Back in the late 1960s, when I was in high school, my English teacher was probably the most intriguing teacher that I’ve ever had, and because of that, she was perhaps the best teacher I’ve ever had. This was back in the 1960s, it was in the San Francisco-Bay Area. She was this crazy, wild hippie and was quite an intellect and quite the muse, if you will, to the students.
3. Where do you most like to travel?
From the medical center to home. We work long hours, everyone here, and that’s my best destination. But if I were going to pack a bag and go somewhere more distant, I think my favorite place to go is San Francisco, so it’s going back home in a way, but I’ve often said San Francisco is the best place to travel to and the worst place to live.
4. If you could go back in time and tell a younger version of yourself something, what would you say?
I’d say, you never know what’s going to happen, so keep your eyes open and just go with the flow.
5. What’s your favorite thing about Case Western Reserve?
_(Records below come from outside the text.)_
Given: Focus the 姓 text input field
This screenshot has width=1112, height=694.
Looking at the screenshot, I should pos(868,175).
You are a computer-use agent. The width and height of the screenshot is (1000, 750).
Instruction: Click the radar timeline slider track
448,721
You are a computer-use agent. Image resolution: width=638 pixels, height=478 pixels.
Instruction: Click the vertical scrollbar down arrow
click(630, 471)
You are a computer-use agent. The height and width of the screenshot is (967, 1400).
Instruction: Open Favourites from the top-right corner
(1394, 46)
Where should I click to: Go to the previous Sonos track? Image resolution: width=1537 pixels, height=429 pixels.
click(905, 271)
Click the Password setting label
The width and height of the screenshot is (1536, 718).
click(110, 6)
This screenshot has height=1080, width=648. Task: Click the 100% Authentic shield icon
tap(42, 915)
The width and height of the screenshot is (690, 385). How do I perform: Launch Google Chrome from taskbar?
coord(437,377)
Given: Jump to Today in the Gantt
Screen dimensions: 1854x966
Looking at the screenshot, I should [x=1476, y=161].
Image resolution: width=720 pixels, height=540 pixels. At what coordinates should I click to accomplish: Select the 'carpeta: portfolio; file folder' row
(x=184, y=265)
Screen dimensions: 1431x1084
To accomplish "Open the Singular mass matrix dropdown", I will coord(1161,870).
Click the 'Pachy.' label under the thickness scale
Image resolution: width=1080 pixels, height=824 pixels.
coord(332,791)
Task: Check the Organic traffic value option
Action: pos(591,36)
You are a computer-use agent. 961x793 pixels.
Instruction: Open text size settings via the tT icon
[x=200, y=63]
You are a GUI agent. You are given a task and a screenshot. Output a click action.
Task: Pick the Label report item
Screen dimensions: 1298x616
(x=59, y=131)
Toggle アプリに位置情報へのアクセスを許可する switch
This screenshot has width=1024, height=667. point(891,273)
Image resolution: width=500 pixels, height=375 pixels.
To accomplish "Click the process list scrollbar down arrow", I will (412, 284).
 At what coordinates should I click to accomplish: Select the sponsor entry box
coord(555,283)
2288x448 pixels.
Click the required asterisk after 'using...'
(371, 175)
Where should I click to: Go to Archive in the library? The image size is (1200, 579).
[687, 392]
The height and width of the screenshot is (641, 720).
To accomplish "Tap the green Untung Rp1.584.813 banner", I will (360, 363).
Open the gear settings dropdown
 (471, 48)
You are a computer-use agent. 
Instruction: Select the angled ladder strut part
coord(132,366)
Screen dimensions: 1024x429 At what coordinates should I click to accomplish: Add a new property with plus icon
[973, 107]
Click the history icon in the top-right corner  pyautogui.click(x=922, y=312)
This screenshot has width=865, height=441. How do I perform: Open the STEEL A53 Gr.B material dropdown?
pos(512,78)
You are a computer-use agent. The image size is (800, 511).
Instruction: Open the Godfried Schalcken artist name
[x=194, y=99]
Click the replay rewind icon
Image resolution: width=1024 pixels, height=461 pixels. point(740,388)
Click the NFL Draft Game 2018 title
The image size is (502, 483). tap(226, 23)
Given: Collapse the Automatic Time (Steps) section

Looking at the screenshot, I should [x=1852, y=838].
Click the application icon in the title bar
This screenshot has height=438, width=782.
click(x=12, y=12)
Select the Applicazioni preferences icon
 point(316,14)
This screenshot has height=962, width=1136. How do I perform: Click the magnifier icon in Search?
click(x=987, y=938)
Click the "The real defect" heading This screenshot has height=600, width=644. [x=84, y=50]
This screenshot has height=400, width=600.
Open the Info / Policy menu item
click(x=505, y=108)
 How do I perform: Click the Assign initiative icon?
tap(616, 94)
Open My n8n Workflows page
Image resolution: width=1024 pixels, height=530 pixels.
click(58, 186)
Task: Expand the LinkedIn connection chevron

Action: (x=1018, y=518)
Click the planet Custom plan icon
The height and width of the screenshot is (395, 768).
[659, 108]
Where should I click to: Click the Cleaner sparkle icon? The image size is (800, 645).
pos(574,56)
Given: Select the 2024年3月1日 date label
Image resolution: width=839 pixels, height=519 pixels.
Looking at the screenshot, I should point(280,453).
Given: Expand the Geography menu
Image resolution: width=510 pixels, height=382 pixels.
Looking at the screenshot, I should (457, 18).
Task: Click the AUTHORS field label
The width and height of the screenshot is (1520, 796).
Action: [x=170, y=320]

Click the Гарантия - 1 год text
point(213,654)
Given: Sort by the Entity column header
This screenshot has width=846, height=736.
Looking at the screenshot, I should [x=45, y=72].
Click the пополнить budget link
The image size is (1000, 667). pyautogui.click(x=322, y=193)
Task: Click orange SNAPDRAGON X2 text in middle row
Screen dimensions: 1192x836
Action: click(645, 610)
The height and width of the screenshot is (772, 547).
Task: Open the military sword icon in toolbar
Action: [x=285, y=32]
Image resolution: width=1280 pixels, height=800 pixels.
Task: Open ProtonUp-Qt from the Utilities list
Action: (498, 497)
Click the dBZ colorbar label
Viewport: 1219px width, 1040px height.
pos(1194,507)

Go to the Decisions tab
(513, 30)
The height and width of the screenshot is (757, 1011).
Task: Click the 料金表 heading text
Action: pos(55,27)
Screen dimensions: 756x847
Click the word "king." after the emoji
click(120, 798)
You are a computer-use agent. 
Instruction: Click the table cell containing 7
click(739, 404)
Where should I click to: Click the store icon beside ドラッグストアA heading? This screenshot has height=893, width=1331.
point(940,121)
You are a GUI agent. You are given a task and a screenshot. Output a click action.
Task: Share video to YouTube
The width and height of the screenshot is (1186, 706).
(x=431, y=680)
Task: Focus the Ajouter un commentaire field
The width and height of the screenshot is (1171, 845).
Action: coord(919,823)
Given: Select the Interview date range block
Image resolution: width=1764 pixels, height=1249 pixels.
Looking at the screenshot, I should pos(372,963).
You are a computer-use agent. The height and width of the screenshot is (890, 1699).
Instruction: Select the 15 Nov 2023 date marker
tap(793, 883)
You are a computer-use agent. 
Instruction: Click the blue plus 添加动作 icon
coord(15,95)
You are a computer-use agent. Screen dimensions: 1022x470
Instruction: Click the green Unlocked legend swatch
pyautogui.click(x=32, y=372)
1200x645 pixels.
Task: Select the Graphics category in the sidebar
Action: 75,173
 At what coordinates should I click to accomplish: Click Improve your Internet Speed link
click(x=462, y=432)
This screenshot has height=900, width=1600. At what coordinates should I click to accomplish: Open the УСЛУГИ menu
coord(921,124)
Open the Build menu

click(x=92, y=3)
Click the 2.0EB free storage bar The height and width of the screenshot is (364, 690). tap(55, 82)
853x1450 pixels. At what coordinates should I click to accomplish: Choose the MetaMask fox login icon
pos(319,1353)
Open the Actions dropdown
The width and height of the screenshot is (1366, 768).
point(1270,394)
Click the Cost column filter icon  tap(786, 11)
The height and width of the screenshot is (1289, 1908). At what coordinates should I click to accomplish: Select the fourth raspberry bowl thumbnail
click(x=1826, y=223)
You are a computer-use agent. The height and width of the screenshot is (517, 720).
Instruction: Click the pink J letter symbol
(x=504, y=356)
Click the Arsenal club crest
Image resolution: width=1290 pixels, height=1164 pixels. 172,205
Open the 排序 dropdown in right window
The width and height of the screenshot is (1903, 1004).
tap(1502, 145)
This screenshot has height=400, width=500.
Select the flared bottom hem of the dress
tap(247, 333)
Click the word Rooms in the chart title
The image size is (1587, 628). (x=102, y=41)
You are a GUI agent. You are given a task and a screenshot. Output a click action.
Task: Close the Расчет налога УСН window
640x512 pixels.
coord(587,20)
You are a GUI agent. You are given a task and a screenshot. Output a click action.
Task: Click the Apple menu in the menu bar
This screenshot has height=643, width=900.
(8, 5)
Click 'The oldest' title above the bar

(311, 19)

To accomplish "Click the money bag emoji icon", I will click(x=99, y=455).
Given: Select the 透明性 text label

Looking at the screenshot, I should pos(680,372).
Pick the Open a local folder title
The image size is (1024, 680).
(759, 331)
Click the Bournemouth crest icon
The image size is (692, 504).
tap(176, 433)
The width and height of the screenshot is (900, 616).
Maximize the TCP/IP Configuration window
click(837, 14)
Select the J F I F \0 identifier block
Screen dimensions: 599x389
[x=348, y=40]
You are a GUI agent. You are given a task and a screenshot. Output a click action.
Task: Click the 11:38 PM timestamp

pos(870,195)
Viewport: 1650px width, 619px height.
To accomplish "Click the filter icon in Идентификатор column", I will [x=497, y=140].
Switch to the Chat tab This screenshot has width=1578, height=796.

I like Case Western Reserve because of its heritage and the openness that they have to new thinking, new ideas and new concepts. They’ve been a wonderful place to partner and I’ve been very pleased with many of the things that we have built together. Obviously the Health Education Campus is the biggest effort, but we’ve done a lot more with Case [Western Reserve] over the years and I think that’s been very, very rewarding and enjoyable. And I think Case [Western Reserve] is open to the concept of being stronger together with the main players in the city, and in health care, there’s a lot of great places in the city and Case [Western Reserve] has partnered with pretty much every one of them. I see that as one of the best things about CWRU.